Information supplied.
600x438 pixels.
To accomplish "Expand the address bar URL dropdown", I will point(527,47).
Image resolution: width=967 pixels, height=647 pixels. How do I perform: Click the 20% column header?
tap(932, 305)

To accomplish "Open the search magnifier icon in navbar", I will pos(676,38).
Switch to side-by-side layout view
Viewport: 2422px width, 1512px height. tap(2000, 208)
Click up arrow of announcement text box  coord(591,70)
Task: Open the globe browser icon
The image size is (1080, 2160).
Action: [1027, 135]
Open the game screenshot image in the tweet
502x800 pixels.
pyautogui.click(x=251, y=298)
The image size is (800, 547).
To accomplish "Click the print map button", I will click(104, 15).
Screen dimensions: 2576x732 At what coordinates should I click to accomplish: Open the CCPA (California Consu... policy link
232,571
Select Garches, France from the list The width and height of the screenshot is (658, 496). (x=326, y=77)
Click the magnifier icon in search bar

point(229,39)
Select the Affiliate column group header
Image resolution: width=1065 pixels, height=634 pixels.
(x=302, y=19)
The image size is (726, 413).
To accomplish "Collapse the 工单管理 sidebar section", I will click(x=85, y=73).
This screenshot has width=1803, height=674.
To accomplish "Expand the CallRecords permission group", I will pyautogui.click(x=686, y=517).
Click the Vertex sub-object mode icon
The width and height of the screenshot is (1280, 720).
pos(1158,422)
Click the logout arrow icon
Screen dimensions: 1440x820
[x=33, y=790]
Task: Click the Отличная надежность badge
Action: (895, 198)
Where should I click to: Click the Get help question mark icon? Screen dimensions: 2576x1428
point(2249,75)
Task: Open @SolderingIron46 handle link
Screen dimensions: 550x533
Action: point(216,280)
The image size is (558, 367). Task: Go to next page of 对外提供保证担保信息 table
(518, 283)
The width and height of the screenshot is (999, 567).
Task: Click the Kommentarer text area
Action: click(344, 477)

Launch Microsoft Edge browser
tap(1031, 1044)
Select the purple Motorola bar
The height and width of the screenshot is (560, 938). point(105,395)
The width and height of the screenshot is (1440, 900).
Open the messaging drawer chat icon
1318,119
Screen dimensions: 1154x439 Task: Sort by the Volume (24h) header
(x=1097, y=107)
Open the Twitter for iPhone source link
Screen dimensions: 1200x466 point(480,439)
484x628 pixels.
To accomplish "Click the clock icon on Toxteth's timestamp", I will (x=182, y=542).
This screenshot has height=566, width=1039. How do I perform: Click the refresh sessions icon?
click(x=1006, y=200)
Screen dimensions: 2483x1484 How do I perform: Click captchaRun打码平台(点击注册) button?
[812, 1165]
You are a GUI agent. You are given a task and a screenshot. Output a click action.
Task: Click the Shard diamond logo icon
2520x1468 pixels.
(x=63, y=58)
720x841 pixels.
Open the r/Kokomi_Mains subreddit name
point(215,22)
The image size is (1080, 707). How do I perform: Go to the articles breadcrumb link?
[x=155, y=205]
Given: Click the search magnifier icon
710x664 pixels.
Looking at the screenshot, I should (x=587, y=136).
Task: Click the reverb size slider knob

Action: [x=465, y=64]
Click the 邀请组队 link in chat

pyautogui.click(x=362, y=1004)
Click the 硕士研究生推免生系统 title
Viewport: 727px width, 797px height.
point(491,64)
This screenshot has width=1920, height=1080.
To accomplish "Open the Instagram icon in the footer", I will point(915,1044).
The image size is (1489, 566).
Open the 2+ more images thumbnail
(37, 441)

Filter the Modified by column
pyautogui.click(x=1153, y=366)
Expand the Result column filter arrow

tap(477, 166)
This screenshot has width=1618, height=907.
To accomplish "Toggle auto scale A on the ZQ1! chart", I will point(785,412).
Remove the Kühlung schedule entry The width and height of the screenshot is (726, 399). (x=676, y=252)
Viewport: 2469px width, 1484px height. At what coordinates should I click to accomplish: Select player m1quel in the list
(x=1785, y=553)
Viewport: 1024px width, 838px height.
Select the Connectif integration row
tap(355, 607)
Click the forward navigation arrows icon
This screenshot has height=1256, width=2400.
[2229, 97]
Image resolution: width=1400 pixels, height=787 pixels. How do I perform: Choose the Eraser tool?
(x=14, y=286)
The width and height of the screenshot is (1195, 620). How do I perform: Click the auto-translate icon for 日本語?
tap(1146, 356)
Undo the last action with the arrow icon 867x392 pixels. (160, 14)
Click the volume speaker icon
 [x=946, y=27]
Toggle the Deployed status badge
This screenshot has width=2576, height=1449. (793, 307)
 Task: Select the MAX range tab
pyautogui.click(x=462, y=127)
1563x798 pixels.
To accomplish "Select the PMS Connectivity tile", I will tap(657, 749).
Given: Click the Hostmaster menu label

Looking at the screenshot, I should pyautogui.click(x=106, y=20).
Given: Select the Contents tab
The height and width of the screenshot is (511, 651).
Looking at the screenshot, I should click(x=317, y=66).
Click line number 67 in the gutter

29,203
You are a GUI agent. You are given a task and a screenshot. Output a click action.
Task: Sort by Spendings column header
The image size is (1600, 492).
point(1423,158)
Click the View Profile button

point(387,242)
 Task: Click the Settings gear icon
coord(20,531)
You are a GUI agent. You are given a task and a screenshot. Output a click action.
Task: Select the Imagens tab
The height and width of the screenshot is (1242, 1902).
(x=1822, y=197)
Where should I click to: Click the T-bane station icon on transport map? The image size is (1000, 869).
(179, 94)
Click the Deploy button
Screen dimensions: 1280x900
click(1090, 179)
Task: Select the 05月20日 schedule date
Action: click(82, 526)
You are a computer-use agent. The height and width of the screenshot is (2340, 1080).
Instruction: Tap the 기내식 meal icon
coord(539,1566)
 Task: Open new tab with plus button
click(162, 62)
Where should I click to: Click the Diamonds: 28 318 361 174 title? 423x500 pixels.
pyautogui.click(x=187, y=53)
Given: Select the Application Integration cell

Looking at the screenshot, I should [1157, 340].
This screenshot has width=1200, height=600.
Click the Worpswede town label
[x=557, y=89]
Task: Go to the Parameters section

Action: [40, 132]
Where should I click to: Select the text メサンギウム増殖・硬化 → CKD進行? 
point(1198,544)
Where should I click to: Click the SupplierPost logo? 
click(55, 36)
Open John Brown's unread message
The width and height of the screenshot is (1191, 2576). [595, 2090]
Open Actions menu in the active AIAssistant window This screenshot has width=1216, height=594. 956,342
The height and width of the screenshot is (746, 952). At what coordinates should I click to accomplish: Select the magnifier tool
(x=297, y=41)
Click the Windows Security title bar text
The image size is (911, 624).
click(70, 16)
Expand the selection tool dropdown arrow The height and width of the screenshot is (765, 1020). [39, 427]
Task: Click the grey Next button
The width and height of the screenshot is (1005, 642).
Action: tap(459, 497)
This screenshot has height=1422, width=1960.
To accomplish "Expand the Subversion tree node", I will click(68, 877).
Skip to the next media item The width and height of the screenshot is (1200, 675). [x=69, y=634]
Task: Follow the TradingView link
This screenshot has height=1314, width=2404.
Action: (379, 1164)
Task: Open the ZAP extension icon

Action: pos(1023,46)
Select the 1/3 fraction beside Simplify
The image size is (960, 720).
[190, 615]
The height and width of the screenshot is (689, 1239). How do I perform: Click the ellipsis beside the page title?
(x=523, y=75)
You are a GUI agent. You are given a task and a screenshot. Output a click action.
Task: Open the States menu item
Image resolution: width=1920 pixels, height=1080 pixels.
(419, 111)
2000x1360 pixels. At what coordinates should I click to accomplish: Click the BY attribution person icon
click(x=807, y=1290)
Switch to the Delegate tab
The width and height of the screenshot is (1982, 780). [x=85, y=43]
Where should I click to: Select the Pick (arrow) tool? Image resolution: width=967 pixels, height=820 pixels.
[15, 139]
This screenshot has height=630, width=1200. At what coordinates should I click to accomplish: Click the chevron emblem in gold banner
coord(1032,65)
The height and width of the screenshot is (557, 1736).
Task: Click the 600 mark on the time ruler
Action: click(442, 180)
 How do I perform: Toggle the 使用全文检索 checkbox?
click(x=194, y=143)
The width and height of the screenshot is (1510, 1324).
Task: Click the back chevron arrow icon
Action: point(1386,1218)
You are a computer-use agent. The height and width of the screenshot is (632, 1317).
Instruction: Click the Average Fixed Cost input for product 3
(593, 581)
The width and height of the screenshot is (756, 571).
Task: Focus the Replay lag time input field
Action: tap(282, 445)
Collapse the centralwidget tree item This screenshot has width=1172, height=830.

Instruction. Reproduce the records starting at the line containing "Image resolution: width=1400" and ending at the line containing "will tap(657, 749).", swapping "Eraser tool" for "Brush tool" and keeping everything else unchanged.

Response to this exercise.
Image resolution: width=1400 pixels, height=787 pixels. How do I perform: Choose the Brush tool?
(x=14, y=286)
The width and height of the screenshot is (1195, 620). How do I perform: Click the auto-translate icon for 日本語?
tap(1146, 356)
Undo the last action with the arrow icon 867x392 pixels. (160, 14)
Click the volume speaker icon
 [x=946, y=27]
Toggle the Deployed status badge
This screenshot has width=2576, height=1449. (793, 307)
 Task: Select the MAX range tab
pyautogui.click(x=462, y=127)
1563x798 pixels.
To accomplish "Select the PMS Connectivity tile", I will tap(657, 749).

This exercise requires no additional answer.